Pyrola genus (wintergreen) is native to the Northern Hemisphere. There are about 15 species in this genus. These are perennial smooth herbs with rhizomes. The leaves are usually in a basal cluster with long petioles. There are seven species and P. asarifolia has two subspecies (assuming Moneses uniflora is retained in that genus; there is only one species in North America in the Moneses genus).
Pyrola Family (Pyrolaceae) is a small family of about forty species of the Northern Hemisphere. These are mostly evergreen perennials with branched rootstocks and petioled leaves. There are 12 species spread in four genera now established in greater North America.
Ericales Order is usually divided into four families.
Dicots (Dicotyledoneae Class) are the predominant group of vascular plants on earth. With the exception of the grasses (Monocots) and the Conifers (Gymnosperms), most of the larger plants that one encounters are Dicots. Dicots are characterized by having a seed with two outer shell coverings.
Some of the more primitive Dicots are the typical hardwood trees (oaks, birches, hickories, etc). The more advanced Dicots include many of the Composite (Aster) Family flowers like the Dandelion, Aster, Thistles, and Sunflowers.
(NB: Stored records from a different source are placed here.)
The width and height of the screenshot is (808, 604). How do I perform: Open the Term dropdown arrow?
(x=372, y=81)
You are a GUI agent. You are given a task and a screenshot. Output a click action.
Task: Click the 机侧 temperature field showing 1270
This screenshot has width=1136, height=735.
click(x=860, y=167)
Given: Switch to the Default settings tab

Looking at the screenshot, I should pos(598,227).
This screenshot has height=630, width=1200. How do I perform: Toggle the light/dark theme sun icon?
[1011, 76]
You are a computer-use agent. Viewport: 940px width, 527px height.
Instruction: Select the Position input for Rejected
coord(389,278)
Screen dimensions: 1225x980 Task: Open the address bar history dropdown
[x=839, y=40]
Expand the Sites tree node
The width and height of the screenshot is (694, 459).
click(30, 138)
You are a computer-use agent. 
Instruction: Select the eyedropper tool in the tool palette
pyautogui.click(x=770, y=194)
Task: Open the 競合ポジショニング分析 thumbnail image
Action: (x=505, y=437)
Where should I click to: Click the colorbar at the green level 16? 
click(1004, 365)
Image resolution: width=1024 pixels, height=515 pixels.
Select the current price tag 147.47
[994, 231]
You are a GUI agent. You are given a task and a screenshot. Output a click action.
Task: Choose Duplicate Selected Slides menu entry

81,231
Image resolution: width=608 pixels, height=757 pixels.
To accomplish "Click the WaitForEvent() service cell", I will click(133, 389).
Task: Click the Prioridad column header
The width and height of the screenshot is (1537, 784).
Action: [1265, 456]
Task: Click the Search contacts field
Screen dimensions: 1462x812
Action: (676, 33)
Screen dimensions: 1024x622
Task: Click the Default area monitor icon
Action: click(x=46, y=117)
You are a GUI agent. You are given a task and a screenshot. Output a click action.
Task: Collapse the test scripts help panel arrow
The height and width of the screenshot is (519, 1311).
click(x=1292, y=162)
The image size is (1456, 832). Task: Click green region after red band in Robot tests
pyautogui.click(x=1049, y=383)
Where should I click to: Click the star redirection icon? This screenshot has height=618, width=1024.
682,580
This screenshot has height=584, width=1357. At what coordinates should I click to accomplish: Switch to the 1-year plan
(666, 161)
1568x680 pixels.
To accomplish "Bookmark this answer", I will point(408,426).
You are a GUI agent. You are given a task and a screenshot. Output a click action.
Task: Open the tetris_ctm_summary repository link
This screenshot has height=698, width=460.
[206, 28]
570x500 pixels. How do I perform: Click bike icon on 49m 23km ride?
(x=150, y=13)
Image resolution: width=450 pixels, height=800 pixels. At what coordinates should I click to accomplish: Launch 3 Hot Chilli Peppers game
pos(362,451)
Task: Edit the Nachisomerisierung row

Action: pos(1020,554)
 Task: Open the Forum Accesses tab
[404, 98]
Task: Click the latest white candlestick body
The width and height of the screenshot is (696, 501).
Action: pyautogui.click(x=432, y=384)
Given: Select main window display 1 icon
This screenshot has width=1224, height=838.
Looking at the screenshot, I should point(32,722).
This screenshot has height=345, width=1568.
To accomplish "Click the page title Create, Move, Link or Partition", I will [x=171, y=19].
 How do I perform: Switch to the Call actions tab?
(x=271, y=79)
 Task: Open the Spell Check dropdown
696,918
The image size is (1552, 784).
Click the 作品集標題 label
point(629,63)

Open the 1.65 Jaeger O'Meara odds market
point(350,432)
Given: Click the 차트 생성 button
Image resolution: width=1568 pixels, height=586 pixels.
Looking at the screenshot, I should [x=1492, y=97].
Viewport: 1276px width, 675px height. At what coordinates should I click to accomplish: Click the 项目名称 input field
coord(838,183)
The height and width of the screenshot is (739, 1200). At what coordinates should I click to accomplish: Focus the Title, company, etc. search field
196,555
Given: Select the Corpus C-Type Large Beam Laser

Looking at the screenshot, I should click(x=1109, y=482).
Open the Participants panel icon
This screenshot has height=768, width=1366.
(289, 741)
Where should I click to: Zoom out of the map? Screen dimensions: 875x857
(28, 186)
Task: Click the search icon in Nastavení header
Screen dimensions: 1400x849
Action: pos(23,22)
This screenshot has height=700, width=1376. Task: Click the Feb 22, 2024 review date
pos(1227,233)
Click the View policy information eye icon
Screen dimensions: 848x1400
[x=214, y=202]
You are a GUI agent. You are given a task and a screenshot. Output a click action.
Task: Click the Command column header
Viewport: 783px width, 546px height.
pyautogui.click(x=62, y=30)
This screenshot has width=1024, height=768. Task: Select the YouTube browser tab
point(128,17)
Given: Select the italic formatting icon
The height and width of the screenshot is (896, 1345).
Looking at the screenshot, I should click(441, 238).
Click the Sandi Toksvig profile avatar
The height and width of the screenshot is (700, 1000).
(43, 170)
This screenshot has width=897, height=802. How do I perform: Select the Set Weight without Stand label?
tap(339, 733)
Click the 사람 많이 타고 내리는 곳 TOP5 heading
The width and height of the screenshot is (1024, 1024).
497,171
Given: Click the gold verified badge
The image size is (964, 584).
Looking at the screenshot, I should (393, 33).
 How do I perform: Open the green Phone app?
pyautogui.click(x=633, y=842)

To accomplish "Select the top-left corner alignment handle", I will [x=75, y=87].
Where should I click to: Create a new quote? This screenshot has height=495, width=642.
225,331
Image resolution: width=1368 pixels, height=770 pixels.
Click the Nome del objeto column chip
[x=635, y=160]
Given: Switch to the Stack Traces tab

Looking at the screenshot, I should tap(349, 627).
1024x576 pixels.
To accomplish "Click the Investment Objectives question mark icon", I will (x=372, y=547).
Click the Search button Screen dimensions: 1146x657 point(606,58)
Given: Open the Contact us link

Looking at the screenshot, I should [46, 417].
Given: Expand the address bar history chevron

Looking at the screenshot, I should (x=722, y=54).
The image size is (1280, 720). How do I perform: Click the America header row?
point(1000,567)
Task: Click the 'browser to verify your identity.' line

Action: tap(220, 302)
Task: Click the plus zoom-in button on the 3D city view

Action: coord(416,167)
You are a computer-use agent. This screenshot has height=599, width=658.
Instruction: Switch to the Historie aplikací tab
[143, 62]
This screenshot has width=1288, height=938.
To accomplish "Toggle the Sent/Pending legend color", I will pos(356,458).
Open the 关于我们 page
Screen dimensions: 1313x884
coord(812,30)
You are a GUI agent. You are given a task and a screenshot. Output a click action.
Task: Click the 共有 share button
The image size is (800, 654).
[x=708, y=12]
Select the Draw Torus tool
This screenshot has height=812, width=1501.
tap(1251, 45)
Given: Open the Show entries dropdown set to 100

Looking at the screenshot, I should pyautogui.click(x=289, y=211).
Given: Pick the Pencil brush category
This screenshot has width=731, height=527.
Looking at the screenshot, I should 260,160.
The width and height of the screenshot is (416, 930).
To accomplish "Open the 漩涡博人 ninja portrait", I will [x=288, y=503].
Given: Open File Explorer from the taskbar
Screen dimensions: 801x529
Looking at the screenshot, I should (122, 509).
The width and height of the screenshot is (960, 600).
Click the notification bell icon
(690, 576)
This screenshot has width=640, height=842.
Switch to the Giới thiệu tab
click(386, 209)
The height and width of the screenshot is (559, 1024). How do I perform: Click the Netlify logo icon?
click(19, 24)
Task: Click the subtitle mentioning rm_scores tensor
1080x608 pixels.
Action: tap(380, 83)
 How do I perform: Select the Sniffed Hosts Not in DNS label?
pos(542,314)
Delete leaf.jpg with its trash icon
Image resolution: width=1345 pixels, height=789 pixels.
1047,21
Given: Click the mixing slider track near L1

Although many Monocots reach a very high degree of specialization, most botanists feel that the Dicots represent the most advanced group of plants.
Seed plants (Phylum Embryophyta) are generally grouped into one large phylum containing three major classes: the Gymnosperms, the Monocots, and the Dicots. (Some scientists separate the Gymnosperms into a separate phylum and refer to the remaining plants as flowering plants or Angiospermae.)
For North American counts of the number of species in each genus and family, the primary reference has been John T. Kartesz, author of A Synonymized Checklist of the Vascular Flora of the United States, Canada, and Greenland (1994). The geographical scope of his lists include, as part of greater North America, Hawaii, Alaska, Greenland, Puerto Rico, and the Virgin Islands.
Kartesz lists 21,757 species of vascular plants comprising the ferns, gymnosperms and flowering plants as being found in greater North America (including Alaska, Hawaii, Greenland, Puerto Rico and the Virgin Islands.
There are estimates within the scientific world that about half of the listed North American seed plants were originally native with the balance being comprised of Eurasian and tropical plants that have become established.